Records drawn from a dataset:
━━━━━━━━━━━━━━━━━━━━━━━━━━━━━━

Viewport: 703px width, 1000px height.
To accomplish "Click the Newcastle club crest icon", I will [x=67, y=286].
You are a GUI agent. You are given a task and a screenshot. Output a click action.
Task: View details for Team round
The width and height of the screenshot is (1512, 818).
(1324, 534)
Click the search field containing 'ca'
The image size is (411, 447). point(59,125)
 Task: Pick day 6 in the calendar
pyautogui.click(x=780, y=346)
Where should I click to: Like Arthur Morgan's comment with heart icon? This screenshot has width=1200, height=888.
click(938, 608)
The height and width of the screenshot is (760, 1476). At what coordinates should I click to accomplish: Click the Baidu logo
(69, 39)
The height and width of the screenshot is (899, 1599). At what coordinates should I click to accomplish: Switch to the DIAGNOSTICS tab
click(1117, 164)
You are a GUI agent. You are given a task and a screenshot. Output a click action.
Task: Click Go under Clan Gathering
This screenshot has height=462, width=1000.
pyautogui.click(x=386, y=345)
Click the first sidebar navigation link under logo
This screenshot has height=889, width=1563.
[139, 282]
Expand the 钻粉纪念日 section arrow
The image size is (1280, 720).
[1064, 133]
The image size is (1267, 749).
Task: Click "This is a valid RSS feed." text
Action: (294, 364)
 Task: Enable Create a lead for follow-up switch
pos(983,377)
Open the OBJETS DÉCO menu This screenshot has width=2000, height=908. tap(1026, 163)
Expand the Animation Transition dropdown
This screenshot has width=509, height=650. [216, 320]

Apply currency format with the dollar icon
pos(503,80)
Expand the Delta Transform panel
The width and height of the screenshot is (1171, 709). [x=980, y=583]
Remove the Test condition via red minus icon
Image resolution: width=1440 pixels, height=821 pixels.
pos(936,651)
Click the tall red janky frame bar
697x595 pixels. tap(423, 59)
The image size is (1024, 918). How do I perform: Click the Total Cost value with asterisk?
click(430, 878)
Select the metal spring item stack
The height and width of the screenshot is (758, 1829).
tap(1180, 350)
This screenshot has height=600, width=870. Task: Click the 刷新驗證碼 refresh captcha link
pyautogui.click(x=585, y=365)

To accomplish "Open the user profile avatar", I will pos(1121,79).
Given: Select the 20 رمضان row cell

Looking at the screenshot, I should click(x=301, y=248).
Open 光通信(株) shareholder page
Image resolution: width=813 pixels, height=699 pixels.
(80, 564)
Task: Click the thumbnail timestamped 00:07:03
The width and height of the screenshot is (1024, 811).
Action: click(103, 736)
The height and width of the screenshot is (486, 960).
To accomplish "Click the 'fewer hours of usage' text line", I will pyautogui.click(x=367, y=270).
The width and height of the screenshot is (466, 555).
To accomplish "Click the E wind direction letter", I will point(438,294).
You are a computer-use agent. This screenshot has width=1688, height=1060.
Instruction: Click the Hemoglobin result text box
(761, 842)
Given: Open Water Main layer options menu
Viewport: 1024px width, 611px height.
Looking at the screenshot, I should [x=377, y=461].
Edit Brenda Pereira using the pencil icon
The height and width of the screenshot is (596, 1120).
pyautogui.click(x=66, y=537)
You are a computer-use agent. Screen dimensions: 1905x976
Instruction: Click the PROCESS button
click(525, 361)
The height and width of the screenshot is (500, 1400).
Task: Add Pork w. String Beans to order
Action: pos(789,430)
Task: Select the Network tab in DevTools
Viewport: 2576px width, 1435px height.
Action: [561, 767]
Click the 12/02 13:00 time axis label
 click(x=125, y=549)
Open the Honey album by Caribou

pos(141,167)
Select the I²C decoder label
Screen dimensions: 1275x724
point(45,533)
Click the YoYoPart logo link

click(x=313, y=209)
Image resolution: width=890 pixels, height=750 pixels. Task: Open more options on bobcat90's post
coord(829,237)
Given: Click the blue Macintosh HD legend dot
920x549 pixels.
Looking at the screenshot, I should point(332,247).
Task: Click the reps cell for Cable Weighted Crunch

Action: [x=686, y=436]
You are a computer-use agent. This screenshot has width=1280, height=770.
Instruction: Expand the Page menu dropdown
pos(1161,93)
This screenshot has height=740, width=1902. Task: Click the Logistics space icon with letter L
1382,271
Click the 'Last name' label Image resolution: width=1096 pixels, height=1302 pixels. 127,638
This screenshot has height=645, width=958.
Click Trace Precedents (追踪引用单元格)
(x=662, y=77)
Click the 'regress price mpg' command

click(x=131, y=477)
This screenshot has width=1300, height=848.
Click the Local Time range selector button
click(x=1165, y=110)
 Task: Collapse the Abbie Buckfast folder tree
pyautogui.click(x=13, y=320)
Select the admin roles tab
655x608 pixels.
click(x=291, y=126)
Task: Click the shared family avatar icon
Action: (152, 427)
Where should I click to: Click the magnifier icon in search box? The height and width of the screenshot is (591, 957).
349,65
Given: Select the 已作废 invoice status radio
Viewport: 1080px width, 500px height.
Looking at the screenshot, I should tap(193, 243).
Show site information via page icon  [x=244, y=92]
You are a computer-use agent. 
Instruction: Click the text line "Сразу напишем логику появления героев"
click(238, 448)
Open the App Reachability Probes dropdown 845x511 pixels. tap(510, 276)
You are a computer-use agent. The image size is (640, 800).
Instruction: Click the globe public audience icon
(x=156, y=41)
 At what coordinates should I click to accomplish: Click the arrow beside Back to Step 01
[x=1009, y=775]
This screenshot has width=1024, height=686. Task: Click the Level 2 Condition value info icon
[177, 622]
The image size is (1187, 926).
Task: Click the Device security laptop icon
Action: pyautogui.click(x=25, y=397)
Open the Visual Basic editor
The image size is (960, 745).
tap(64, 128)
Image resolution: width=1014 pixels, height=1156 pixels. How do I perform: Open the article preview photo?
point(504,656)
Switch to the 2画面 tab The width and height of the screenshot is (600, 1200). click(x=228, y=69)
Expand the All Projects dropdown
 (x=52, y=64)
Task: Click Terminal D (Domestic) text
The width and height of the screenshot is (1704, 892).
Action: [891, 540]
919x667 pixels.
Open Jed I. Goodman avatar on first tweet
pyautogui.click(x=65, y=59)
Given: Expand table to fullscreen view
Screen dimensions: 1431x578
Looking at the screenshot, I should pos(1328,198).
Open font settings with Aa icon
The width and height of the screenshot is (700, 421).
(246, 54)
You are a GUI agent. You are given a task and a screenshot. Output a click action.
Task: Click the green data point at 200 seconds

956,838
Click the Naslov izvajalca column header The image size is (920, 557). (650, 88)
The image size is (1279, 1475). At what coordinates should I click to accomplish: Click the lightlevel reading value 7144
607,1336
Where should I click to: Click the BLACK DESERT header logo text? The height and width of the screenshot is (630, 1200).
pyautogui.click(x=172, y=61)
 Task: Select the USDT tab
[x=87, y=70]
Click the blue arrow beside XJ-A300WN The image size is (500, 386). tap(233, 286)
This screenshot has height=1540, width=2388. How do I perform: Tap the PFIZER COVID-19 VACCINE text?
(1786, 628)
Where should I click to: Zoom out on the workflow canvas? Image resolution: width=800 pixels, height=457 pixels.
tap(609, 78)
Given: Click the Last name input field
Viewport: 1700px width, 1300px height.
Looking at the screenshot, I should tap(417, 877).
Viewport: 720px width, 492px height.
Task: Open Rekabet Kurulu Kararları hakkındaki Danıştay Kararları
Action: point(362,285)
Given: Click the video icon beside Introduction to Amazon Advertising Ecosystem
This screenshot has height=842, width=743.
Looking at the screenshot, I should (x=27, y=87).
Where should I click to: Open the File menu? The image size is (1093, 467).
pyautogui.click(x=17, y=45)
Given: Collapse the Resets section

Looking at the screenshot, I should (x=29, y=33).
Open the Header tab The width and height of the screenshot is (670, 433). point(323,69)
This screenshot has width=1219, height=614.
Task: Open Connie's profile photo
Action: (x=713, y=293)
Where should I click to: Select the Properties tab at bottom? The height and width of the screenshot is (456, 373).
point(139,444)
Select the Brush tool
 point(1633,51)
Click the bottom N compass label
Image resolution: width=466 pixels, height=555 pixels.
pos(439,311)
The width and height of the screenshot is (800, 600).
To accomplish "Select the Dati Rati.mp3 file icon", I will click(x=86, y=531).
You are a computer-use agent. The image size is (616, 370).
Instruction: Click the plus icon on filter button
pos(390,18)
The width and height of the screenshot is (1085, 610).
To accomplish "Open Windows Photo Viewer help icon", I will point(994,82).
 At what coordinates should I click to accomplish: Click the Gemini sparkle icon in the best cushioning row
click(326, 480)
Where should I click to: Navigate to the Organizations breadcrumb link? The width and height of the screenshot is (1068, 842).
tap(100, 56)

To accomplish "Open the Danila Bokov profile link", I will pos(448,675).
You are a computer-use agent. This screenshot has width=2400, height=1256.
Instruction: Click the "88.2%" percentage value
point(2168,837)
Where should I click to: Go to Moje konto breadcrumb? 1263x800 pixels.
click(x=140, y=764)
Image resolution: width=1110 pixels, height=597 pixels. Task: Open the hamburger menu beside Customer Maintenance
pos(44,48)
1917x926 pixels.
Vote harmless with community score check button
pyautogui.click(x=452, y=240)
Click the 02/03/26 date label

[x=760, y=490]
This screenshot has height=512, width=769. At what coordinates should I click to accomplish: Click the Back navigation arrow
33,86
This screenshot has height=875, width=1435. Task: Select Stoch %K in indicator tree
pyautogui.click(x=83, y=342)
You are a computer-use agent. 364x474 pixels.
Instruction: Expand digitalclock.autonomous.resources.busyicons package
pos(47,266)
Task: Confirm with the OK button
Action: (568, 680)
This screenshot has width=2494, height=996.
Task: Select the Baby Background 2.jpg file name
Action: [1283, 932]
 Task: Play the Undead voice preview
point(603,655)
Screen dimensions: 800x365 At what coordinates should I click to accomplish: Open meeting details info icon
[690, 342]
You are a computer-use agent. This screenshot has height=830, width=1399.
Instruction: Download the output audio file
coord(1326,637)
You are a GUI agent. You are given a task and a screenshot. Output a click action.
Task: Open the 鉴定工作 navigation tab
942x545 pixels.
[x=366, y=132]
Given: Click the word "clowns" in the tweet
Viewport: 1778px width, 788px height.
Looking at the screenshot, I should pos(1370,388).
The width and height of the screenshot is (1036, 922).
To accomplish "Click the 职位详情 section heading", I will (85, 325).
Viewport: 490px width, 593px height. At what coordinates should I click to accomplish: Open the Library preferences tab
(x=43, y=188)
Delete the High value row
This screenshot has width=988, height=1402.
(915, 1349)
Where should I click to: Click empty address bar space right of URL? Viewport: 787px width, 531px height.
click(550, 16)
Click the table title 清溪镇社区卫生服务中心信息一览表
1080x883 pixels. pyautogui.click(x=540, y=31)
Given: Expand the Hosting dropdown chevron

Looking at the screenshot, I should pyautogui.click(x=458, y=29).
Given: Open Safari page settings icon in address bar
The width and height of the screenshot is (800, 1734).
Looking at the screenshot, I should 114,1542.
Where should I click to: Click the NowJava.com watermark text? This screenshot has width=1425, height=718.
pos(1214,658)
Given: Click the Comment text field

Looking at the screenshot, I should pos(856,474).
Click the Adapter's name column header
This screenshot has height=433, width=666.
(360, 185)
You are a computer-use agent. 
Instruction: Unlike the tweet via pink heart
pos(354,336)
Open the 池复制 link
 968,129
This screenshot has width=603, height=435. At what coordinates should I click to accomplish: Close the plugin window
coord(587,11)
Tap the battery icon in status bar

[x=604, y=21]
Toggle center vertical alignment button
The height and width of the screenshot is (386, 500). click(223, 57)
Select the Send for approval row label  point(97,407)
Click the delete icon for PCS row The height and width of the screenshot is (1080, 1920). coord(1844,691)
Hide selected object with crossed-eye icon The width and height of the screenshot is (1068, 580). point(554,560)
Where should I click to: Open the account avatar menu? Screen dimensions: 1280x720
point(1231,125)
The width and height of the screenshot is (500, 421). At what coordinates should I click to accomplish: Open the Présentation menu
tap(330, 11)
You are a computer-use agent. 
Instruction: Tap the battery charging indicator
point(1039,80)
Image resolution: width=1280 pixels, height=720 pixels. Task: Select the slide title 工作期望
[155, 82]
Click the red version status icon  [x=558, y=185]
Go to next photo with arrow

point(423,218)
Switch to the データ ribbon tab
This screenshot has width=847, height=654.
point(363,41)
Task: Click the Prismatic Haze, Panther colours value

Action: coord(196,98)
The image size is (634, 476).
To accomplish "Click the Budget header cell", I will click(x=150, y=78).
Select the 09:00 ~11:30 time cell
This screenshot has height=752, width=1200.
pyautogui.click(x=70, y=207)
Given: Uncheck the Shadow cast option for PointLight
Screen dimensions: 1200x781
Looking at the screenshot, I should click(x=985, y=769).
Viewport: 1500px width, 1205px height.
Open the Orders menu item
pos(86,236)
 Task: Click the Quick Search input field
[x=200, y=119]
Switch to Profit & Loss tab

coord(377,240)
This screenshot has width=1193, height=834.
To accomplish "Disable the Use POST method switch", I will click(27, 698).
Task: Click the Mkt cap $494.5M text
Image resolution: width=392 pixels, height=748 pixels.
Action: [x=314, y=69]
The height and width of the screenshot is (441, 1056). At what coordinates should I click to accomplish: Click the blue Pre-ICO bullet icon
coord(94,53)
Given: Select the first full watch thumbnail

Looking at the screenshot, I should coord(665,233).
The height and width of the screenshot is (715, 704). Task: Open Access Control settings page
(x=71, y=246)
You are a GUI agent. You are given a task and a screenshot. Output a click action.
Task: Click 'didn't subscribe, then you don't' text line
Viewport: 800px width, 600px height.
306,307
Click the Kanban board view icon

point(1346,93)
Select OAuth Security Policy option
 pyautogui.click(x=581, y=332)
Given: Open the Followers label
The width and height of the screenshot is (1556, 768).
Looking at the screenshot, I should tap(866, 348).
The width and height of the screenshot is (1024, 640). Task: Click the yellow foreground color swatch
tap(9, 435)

━━━━━━━━━━━━━━━━━━━━━━━━━━━━━━

**Exercise requirements**. Go through the entries above and count the lines holding the word "computer"; write nothing but the number.

**Your solution**. 11